人間になれた堕天使
チリチリと高音で鳴り響くアラームに起こされた。開きっぱなしのカーテンが眩しすぎる日光を遮らない。
鳴り続けるアラームを止めてベッドから体を起こすと、少しフラフラした。
ぼやけた視界が鏡の前で佇む昨日の男を写した。
「おはよう。」「僕、人間になれたみたいだ!」「ほら、見て京ちゃん!」
昨日の堕天使はまだ居て、夢ではなかったんだと、寝ぼけた頭で理解した。
「私から見たら昨夜も人間だった。」からからの声で、ベッドに登ってきて嬉しそうに笑う、るいにそう伝えた。
ベッドから降りてカーテンを閉めた。
「僕、もうその窓通れないよね」三白眼がじっと私に問いかけた。
「...試してみたら」カーテンをもう一度開けた。光が眩しくて眉間に皺がよる。
ゆっくり近づいて来る、るい。しばらく見ているとガンっと痛そうな音が聞こえた。
「...ふ、」
「僕、ぶつかったの初めてだ!」一時的に赤くなった額を撫でながら嬉しそうにそう言った。
「もう一回やってみたら?」少し面白くてふざけてそう言った。
それなのに、もう一度ぶつかろうとする、るいを服の襟を掴んで後ろに引っ張った。
「ばか...窓割れるよ」私より断然背も高くて襟を掴むのに腕を上げなきゃならないのに、子どもっぽくて可愛かった。
「るい、服買いに行こっか、今日。」休みの一日を買い物に使うのは惜しいがこの服だけじゃ生活できないだろう。
私は朝ごはんを、済ます為にリビングに向かった。るいは私の後ろを着きながら話し出した。
「僕、坂木るいって名前になったよ。」「歳は十七歳。来週から転校生としてこの近くの高校に通うんだって。」やはり私より全然年下だった。
私は少し不思議に思って問いかけた。「るい、戸籍は?」
「あるよ、ほら、保険証も。」人差し指が指す方は玄関だった。底には紙袋がひとつ置いてあった。
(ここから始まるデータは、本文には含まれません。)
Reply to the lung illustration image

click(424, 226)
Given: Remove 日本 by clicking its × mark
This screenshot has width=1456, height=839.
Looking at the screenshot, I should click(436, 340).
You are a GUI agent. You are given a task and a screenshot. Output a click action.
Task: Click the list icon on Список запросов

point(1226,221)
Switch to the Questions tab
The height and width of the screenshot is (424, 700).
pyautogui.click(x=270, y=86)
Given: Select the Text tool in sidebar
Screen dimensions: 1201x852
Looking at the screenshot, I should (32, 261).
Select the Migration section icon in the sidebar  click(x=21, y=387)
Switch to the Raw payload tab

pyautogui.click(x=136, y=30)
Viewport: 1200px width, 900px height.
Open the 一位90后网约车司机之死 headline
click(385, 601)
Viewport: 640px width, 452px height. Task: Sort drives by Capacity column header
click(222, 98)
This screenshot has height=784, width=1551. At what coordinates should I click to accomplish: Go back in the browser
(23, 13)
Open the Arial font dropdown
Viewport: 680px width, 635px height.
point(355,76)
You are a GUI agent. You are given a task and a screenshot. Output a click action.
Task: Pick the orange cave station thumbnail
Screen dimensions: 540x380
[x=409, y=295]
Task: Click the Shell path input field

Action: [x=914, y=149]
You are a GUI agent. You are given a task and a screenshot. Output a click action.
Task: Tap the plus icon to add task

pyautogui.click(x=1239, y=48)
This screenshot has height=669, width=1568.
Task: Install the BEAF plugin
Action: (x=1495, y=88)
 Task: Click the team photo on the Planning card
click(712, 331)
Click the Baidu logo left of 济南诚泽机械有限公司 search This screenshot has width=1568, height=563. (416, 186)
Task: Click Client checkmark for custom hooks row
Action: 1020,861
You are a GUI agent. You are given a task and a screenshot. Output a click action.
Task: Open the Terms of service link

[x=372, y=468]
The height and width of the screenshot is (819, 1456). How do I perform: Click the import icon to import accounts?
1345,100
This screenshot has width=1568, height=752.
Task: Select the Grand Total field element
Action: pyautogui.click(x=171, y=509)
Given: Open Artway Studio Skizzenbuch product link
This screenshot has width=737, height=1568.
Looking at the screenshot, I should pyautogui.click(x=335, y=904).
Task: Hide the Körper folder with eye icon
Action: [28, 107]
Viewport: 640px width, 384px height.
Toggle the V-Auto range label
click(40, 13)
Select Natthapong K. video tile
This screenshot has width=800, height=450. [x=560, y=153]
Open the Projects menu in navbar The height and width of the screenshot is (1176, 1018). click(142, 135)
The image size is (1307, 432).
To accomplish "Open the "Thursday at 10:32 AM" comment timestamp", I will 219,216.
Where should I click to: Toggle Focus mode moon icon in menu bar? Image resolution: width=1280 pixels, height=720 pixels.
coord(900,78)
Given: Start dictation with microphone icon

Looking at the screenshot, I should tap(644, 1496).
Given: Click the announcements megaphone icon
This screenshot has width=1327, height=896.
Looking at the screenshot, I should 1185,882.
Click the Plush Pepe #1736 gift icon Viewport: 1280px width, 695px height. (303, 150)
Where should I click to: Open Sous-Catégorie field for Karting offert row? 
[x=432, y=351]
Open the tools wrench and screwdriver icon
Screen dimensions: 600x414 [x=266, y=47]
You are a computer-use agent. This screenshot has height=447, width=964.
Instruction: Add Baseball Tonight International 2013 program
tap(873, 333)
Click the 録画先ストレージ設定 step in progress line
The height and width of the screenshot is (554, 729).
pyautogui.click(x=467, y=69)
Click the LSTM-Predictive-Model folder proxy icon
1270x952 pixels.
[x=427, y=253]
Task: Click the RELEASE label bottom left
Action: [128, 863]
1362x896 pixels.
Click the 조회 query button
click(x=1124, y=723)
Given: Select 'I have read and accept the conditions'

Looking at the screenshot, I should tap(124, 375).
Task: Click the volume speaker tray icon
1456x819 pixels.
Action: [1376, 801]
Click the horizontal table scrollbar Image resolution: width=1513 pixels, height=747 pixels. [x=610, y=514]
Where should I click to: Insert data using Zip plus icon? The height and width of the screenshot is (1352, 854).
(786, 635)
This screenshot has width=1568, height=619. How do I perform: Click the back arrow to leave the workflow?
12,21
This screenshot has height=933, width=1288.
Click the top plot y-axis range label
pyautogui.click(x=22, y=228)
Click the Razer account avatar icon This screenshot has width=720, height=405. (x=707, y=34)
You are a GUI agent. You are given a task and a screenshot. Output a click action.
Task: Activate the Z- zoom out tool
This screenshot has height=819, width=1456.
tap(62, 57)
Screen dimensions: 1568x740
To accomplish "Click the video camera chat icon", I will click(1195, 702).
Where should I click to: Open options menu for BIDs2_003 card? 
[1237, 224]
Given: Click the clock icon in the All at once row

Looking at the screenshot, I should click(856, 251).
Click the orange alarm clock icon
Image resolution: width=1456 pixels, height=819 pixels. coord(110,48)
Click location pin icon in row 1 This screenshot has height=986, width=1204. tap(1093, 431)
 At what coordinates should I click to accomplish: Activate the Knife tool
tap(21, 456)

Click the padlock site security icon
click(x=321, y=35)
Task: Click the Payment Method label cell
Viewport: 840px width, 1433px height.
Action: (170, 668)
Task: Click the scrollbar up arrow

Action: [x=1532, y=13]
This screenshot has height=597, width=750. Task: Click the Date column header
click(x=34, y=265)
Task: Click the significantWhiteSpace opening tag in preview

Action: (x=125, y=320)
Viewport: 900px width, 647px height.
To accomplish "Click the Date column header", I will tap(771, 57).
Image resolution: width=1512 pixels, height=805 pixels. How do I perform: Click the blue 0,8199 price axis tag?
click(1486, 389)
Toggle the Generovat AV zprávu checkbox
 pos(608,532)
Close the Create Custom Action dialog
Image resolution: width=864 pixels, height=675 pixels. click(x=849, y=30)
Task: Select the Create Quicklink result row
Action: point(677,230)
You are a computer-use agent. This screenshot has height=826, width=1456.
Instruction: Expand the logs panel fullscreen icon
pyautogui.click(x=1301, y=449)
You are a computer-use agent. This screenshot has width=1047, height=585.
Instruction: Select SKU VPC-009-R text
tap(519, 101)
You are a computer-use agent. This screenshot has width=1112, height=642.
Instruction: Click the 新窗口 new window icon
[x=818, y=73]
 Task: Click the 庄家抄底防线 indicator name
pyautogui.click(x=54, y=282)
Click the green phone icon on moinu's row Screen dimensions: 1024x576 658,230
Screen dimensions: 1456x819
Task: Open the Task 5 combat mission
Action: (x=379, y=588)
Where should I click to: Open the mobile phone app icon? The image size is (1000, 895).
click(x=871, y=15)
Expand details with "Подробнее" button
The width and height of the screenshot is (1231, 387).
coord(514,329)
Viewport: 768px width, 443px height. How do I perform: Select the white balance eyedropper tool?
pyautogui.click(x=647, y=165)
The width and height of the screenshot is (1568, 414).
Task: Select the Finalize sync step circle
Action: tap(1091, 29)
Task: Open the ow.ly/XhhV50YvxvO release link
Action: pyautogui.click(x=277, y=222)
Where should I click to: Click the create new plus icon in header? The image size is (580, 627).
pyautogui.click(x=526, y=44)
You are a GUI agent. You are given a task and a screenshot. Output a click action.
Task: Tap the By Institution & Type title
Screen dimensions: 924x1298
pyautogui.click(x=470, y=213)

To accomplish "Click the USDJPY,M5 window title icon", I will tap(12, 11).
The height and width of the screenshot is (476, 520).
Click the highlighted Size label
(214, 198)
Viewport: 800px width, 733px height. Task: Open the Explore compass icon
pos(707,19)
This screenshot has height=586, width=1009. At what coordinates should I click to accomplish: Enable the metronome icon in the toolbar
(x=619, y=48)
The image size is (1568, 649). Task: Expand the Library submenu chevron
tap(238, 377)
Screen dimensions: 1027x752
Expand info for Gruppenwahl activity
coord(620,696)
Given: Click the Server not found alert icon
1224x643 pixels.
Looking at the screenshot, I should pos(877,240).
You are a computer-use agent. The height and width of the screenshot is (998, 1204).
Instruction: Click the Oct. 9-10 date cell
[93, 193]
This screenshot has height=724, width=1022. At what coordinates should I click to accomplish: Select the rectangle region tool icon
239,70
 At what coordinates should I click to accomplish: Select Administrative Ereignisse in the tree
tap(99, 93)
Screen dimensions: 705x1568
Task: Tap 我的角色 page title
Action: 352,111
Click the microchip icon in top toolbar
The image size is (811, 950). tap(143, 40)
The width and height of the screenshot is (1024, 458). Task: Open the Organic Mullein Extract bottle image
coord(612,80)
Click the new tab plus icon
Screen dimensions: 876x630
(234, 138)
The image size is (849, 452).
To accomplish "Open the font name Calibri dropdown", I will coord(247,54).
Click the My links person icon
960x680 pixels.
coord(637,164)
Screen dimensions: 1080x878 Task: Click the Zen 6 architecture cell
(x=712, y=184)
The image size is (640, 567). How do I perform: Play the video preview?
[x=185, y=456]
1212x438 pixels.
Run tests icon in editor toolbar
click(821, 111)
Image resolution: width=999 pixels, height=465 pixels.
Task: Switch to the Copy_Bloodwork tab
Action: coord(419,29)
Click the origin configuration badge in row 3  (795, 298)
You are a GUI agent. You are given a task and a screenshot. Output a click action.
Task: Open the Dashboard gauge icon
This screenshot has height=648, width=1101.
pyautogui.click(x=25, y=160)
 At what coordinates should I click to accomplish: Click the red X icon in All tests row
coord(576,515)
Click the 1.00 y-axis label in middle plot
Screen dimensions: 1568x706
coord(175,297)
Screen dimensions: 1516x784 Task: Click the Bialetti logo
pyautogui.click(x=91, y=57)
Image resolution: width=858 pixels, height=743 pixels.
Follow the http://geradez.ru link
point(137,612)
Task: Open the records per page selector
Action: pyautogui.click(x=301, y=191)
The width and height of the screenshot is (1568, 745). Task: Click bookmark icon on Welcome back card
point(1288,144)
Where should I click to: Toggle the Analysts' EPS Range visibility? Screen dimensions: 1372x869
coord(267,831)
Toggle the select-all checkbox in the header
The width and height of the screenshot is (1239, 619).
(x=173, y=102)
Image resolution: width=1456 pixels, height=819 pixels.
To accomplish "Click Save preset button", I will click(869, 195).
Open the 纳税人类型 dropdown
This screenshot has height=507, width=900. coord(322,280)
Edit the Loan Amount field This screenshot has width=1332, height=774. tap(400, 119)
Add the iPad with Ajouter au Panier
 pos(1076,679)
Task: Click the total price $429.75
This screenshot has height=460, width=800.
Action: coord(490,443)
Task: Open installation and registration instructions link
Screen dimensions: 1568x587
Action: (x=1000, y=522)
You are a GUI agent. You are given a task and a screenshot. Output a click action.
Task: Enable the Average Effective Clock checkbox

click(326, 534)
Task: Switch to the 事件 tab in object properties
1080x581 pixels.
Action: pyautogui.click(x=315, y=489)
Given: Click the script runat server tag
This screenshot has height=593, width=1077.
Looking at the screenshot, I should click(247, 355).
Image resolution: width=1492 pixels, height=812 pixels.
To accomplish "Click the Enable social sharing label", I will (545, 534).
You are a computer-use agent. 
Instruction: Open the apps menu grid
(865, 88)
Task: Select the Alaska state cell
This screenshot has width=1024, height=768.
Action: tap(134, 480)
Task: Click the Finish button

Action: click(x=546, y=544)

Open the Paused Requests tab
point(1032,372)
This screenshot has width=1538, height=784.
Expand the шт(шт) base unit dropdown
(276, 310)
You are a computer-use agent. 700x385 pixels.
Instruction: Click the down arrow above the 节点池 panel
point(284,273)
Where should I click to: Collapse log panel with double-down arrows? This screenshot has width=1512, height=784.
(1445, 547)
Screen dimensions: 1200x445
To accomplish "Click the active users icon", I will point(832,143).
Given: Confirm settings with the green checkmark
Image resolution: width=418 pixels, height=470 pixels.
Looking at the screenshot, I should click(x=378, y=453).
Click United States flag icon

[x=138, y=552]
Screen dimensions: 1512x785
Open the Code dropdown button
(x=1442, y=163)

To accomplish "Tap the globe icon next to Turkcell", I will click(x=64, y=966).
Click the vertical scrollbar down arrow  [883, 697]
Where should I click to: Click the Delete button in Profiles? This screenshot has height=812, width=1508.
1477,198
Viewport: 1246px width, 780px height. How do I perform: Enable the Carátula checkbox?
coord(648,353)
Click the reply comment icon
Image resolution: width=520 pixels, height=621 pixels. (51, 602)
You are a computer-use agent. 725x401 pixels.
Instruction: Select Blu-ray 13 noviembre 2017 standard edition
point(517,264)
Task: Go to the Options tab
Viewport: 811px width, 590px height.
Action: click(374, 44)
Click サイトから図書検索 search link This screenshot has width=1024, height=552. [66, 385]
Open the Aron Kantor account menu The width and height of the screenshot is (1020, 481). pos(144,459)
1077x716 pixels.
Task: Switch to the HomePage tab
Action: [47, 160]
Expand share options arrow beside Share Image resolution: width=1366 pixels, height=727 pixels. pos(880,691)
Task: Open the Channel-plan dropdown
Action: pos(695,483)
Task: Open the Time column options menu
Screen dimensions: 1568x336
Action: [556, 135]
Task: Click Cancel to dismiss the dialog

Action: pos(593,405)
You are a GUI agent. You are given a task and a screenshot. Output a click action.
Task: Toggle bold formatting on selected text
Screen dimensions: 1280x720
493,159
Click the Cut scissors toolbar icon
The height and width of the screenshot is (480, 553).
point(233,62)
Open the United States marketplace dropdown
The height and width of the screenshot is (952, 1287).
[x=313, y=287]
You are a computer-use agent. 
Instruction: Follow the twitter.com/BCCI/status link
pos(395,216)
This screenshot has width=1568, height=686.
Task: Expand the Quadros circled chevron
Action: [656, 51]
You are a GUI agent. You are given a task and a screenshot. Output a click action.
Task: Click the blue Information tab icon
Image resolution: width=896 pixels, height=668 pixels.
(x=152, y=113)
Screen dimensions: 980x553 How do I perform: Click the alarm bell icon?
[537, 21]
「...なにこれ。」紙袋の中身を見ると保険証や高校の制服、教科書、鞄。生活に必要な物が入っていた。
「朝起きたら、置いてあったんだ。」「神が届けてくれたんだ。戸籍もね。」「昨日の夜、また一人この世界に人間が増えたんだ。」「それが僕!」嬉しそうに保険証を手にしたるい。
「神様ってすごいね。」紙袋の奥に入っていた二つの分厚い本を手にしながら言った。
本の正体はるいの説明書だった。ひとつは、るいの好きな物などがぎっしり記入してあった。
そしてもうひとつは同じようだけど「好きな物」という項目しか書いていなかった。
「なんでふたつ?」単純な疑問を口にした。
私の右膝辺りに落ちていた紙を見た。この本はどちらか捨てていいとそこにそう書いてあった。
私はるいに有無を言わせず、片方の本をゴミ箱に捨てた。
「なんで、こっち何も書いてないよ。」「なんで何も書いてない方を残すの?」私の目を不思議そうに見てそう問いかけてきた。
「るいの情報はこれから私たちが見つけて書き込んでいけばいいでしょ。」もうひとつの本を選んだらるいはただのあやつり人形になるだけだった。るいに説明書なんか必要なかった。
私の答えを聞いて、嬉しそうな顔をすると勢いよく飛びついてきた。るいの背中をとんとんと二回程優しく叩いて、ゆっくり離した。
「朝ごはん、食べよう。」立ち上がってキッチンに向かうと、るいが何かをもって着いてきた。
「ソファに座ってたら?」
「これ、使ってもいい?」そう言って私に見せたのはスマートフォンだった。最新型の。
「それも紙袋に?」「ソファで座って、使ってみたらいいよ。」ソファまでの短い距離をスキップ気味に向かっていったるいを見て少し、癒された。
冷蔵庫から賞味期限ぎりぎりの卵を取り出して、レトルトのコンスープと特売だった食パンを用意した。
レタスも余っていた気がして、サンドウィッチを作ることにした。少し気分が良くて久しぶりに鼻歌を歌いながら料理を始めた。
先程からソファの辺りからシャッター音が聞こえてくる。るいに目をやると、手に持っているスマホは私の方を向いている。
「消しといてよ...」
「僕、スマホ初めて触ったもん。」「消し方わかんないな。」悪そうな笑みを浮かべて、まだ写真を撮るのをやめない。
後で内緒で消しといてやると思いを込めて全力で睨んだ姿さえ、シャッターを切られてしまった。
私の家に人がいる朝。誰かの為のパンまで焼いて、誰かに写真を撮られる。そして気分のいい朝。そんな朝が嬉しくて少し笑みが零れた。